Methods: : This retrospective cohort study assessed 205 patients who received a midline and were situationally randomized by the facility where they received the catheter. Patients who had received a midline between March 2021 and May 2021 were assessed for catheter-related failures leading to increased staff time, delays in treatment or replacement with a new vascular access device to complete the therapy. Failures collected were upper extremity venous thrombosis, occlusions, leaking of fluid at the insertion site, phlebitis, and any other event causing removal and replacement of the catheter. A sample size targeting at least 100 subjects in each cohort, projecting a therapy completion rate of 90% in the HBM cohort, had 80% power to detect a statistically significant difference. The PU cohort rate was 75% on a two-sided 0.05 comparison using the Pearson Chi-Square test. P-values were for likelihood-ratio chi-square test, and P < .05 was considered statistically significant.
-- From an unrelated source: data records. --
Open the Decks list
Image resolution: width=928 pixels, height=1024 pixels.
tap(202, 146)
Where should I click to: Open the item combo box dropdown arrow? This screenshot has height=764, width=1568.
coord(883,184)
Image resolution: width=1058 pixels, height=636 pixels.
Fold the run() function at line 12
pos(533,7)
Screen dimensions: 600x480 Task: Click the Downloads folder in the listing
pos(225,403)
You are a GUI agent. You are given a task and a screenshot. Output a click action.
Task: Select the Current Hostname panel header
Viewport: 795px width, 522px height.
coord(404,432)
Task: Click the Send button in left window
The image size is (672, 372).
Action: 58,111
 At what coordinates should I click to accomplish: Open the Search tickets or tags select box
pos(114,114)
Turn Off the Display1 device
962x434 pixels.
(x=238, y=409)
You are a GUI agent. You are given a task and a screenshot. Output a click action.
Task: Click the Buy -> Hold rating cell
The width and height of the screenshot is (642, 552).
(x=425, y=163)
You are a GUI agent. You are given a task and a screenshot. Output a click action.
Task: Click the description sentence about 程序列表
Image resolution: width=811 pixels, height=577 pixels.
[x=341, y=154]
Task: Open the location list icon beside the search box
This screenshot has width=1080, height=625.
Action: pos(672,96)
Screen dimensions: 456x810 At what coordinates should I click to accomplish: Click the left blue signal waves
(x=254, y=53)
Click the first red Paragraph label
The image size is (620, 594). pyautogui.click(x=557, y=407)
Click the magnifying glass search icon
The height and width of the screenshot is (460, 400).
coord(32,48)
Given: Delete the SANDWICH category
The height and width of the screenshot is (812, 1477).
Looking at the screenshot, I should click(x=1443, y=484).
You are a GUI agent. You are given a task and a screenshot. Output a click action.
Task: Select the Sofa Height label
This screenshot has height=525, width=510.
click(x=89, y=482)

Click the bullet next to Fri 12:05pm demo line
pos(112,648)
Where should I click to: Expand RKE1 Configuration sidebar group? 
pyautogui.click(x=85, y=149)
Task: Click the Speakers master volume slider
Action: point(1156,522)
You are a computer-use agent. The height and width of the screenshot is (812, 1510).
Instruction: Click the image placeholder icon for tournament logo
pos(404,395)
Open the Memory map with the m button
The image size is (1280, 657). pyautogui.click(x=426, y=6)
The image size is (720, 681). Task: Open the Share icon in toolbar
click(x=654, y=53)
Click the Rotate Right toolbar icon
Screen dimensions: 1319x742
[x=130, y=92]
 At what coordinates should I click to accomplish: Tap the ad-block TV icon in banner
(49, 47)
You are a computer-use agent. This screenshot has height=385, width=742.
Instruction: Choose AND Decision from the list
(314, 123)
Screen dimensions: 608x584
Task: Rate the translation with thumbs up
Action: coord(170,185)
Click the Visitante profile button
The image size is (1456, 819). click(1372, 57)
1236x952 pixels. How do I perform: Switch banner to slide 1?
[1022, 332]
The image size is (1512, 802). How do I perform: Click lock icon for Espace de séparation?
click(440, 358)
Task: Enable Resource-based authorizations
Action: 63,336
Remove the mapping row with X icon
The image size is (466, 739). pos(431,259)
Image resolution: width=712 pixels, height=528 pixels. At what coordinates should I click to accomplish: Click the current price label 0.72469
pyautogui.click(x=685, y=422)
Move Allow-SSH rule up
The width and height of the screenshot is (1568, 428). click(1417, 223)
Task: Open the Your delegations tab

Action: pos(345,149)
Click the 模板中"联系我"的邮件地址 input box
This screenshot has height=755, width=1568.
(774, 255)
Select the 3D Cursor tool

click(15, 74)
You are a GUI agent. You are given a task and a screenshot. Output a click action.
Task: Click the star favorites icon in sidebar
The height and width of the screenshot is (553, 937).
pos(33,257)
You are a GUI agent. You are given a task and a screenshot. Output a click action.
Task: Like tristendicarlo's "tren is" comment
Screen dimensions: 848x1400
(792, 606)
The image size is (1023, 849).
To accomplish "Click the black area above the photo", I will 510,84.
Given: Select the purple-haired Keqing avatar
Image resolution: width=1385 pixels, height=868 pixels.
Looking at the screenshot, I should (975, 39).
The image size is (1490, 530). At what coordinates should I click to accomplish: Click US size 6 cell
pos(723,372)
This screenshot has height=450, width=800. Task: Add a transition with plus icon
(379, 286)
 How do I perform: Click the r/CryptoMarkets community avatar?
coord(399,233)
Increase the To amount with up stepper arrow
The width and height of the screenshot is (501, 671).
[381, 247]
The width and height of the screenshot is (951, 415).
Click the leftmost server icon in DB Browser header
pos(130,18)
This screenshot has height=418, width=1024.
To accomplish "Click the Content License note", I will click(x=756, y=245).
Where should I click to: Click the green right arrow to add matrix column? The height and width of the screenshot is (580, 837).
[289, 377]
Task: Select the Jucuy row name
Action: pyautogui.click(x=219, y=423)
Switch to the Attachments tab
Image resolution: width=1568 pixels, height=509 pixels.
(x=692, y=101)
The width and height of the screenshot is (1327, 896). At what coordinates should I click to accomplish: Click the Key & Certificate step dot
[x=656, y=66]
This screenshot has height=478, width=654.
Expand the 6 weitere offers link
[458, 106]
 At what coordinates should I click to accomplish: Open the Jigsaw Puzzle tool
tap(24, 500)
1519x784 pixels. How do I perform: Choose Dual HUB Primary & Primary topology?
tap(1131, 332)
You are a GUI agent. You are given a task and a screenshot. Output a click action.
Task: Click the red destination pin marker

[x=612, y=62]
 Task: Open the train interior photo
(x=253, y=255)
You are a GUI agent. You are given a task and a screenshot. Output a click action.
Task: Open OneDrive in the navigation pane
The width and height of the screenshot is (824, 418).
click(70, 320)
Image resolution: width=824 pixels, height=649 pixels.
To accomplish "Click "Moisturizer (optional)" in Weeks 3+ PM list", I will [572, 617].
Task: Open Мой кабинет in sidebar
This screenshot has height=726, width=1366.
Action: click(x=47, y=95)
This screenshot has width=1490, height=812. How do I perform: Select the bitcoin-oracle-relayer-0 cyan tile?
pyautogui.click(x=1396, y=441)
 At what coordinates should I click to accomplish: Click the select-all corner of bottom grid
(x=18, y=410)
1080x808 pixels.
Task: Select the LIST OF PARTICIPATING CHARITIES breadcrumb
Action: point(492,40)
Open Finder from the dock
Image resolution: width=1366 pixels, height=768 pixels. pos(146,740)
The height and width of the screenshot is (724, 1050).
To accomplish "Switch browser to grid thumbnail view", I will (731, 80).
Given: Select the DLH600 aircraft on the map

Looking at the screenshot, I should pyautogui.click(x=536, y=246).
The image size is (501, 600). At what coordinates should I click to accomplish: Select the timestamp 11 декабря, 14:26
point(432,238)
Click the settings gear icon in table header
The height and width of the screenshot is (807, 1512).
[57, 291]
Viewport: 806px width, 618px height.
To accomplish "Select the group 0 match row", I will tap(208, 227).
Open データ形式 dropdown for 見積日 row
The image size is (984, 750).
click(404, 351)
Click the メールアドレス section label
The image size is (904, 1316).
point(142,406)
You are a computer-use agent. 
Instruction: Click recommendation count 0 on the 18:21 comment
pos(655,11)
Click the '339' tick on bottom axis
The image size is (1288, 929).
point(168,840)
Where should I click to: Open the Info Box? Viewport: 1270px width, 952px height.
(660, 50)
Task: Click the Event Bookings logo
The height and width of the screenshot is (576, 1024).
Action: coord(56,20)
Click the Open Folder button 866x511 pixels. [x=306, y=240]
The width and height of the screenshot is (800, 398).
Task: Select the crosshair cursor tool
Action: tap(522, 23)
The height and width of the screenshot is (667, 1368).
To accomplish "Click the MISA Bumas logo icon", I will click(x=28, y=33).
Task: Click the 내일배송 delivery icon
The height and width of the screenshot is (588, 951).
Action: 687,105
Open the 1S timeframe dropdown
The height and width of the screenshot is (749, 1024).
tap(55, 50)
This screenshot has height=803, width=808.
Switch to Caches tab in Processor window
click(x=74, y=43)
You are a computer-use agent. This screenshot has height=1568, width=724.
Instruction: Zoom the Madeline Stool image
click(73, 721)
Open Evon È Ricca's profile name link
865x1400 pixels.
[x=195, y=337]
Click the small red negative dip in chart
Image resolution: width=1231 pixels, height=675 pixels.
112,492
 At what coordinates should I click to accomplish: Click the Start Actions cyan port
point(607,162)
Results: : There were 101 patients in the PU cohort group and 104 patients in the HBM cohort group, and there were no significant difference between the two cohorts for whether the MC was a replacement, arm inserted, vein accessed, number of insertion attempts, initial arm circumference, and type of stabilization device. Comparing overall failure rates between the groups revealed a 23.8% failure rate in the PU control group and only a 3.8% failure rate in the HBM group (P < .001). The HBM cohort also showed a significant reduction of failures requiring MC replacement (P < .001). Occlusion rates were significantly reduced in the HBM cohort (P = .003). There were also significant reductions in upper extremity venous thrombosis (P < .001), phlebitis (P < .001), and leaking from the insertion site (P < .001). Neither group had documentation of laboratory sample hemolysis, bloodstream infections, or pulmonary emboli.
Limitations:: Catheter material utilized was controlled, all other variables progressed as they would in the real world and were equally variable, including staff experience and catheter maintenance practices. Future research should include prospective, randomized, controlled clinical trials to enhance reliability and validity of these initial findings.
Conclusions: : Over the past decades the engineers of vascular access catheters have evolved from silicone to polyurethane along with multiple coatings and modifications to minimize negative patient outcomes. Based on these early results, the HBM catheter material appears to be the next evolution in creating better outcomes for the patient. There is a high probability that the material matters in the success or failure of therapy completion with midlines.This research suggests that a midline catheter constructed of HBM biomaterial is associated with significantly lower rates of failure, thereby improving patient experience and healthcare economics.